There’s a quirk in Mexican licensing that makes it expensive for a brewery to have its own bar or tasting room, but the breweries can all share the same license in the Plaza. So the owners of El Tigre spoke to other breweries and many moved in, opening their own taprooms, so turning Plaza Fiesta into Plaza Cerveza. Today the Plaza Fiesta is a maze of bars and restaurants over two levels. Each is around the size of a shipping container or two, stacked and packed inside a tight space, a little like a small mall or food court.
Each taproom is different and pours beers from the brewery that runs it. Fauna is a local favorite. It’s upstairs in a basic space with around 12 taps, including some guest beers. The house beers are very good. Next door is Paralelo 28 who brew their beers on a small kit out the back of the bar. Everything is good—clean, fresh, balanced. Border Psycho is opposite and their beers are more diverse and adventurous, with DIPAs, Imperial Stouts, Black Saisons, and more, although their Cream Ale is a good refresher if you want something simpler. Insurgente is on the corner and that’s a clean, bare, Nordic-like space, with a range of great beers. El Depa pours the Silenus brews. And there are many others, too. You can walk from taproom to taproom, with each offering something different. More than the beers and the spaces, the bar staff were all great and informative on my visit; there was a real energy from them.
There’s an obvious and expected link to San Diego, with a number of TJ brewers also working in SD. Yet, while there is that link, and there are plenty of IPAs, there are more Pale Ales and even dark beers in this area, a sign that Baja California is turning in its own direction.
Tijuana massively surpassed my expectations. It’s a new beer destination with cool breweries, good beers, fun taprooms, and the unique Plaza Fiesta (which opens every day, from 5pm), plus a scene that’s young and exciting, and creating a genuine local beer culture. Go!
Beer and tacos.

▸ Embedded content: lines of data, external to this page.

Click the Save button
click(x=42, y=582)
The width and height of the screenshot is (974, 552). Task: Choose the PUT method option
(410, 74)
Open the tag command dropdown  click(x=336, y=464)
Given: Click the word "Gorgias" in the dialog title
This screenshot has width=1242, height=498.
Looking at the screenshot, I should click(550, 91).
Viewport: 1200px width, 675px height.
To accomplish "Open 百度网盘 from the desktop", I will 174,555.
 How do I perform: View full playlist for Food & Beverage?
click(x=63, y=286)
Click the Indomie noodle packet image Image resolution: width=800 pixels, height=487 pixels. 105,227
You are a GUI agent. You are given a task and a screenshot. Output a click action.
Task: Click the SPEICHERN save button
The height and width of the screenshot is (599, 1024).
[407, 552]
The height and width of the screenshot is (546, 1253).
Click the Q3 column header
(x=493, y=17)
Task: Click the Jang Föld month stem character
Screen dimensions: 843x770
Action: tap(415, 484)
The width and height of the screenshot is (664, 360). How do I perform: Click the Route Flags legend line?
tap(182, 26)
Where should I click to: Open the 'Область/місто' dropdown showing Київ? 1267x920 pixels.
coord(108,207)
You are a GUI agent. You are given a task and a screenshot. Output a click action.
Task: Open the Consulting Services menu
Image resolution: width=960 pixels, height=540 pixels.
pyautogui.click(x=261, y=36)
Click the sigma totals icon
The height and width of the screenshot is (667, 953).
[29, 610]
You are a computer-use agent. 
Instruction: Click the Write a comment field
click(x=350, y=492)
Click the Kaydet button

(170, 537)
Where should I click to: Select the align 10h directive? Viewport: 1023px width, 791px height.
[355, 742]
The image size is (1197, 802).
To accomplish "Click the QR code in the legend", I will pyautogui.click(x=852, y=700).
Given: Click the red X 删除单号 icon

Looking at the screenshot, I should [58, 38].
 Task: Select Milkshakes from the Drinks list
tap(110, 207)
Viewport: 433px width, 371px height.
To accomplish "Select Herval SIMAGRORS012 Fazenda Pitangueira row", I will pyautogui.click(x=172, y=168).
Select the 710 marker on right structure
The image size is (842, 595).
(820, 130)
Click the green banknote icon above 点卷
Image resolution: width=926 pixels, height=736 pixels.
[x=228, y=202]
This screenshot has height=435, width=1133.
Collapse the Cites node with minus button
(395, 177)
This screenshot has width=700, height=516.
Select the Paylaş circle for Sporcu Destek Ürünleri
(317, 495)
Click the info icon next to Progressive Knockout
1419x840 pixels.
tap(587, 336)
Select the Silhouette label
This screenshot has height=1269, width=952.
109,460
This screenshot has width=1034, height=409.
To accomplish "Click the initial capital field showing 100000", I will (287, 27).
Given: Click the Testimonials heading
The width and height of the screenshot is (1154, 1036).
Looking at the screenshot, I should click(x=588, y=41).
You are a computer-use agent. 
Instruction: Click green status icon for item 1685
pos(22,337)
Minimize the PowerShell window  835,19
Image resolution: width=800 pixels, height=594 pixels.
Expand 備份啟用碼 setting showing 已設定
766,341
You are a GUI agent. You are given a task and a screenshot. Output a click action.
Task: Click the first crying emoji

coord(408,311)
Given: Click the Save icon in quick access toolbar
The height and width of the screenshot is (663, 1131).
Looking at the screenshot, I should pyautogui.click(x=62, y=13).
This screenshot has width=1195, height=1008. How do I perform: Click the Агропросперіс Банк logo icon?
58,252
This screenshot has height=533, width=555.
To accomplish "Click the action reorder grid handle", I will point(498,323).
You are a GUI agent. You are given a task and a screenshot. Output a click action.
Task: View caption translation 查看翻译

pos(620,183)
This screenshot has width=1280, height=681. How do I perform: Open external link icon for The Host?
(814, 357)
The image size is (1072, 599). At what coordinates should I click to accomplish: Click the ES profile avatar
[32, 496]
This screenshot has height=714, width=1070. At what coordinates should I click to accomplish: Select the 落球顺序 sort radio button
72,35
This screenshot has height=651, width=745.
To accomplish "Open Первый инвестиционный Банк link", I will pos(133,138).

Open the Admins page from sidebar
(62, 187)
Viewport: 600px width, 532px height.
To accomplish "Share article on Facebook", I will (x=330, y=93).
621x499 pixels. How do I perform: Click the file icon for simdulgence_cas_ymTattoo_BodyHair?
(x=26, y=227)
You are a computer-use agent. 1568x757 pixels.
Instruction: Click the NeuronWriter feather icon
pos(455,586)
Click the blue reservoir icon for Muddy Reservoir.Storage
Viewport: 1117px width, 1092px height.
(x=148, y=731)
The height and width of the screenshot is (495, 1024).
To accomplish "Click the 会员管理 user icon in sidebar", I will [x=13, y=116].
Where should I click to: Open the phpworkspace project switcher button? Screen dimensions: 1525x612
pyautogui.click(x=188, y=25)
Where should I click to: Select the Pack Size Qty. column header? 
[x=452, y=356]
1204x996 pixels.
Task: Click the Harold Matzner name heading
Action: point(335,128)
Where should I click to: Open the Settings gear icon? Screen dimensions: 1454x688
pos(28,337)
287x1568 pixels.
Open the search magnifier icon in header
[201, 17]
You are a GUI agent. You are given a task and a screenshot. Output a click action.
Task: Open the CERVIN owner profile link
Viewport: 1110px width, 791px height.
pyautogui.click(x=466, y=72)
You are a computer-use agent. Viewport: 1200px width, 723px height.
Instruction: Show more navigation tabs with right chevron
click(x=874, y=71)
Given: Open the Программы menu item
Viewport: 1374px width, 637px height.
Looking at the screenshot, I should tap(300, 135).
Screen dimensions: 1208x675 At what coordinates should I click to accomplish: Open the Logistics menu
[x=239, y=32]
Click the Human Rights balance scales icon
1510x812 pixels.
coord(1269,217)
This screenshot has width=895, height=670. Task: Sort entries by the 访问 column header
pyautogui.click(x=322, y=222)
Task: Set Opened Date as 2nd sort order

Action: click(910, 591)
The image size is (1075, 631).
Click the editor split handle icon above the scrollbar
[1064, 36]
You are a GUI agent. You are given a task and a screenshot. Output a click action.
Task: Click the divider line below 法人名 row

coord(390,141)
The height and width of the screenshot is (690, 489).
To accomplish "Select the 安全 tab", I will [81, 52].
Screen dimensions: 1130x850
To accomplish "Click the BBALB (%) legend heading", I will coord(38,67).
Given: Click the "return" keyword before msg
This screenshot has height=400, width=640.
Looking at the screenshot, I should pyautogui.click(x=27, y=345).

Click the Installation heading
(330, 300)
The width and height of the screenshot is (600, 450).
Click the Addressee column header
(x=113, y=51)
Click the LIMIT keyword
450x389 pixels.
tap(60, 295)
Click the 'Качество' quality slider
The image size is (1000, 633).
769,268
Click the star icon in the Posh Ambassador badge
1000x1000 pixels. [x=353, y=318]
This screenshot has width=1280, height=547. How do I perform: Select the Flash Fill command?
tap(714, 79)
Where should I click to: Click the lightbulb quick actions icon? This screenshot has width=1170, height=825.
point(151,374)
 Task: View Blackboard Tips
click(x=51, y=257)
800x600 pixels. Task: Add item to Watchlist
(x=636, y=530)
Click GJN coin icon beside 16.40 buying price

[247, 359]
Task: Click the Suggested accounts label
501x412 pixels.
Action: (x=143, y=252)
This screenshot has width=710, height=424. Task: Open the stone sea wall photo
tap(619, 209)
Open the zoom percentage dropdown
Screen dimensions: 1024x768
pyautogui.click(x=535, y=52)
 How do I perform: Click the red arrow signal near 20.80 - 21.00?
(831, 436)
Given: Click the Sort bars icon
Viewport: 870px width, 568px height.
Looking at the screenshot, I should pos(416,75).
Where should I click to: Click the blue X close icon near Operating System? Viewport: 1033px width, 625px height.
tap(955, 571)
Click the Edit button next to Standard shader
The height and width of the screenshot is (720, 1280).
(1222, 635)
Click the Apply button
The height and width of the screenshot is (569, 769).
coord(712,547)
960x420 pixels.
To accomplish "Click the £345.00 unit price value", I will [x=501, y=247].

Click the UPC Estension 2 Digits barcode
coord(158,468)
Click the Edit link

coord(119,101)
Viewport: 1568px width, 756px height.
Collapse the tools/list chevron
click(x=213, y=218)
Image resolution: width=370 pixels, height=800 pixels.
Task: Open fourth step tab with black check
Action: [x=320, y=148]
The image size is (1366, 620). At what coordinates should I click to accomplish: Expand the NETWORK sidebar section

Enough said.
Go to Ensenada Tijuana isn’t the only Baja California hot-spot and it’s worth heading farther south to Ensenada, where they hold an annual Craft Beer Festival (www.ensenadabeerfest.com) in March, which features around 100 Mexican breweries, mostly from Baja Mexico (where most of Mexico’s brewers are based). They also have a Colectivo of their own at Baja Brews—a beer garden with views over the ocean, a couple of restaurants, live music, and many Baja breweries pouring their own beers (see www.bajabrews.com for more details).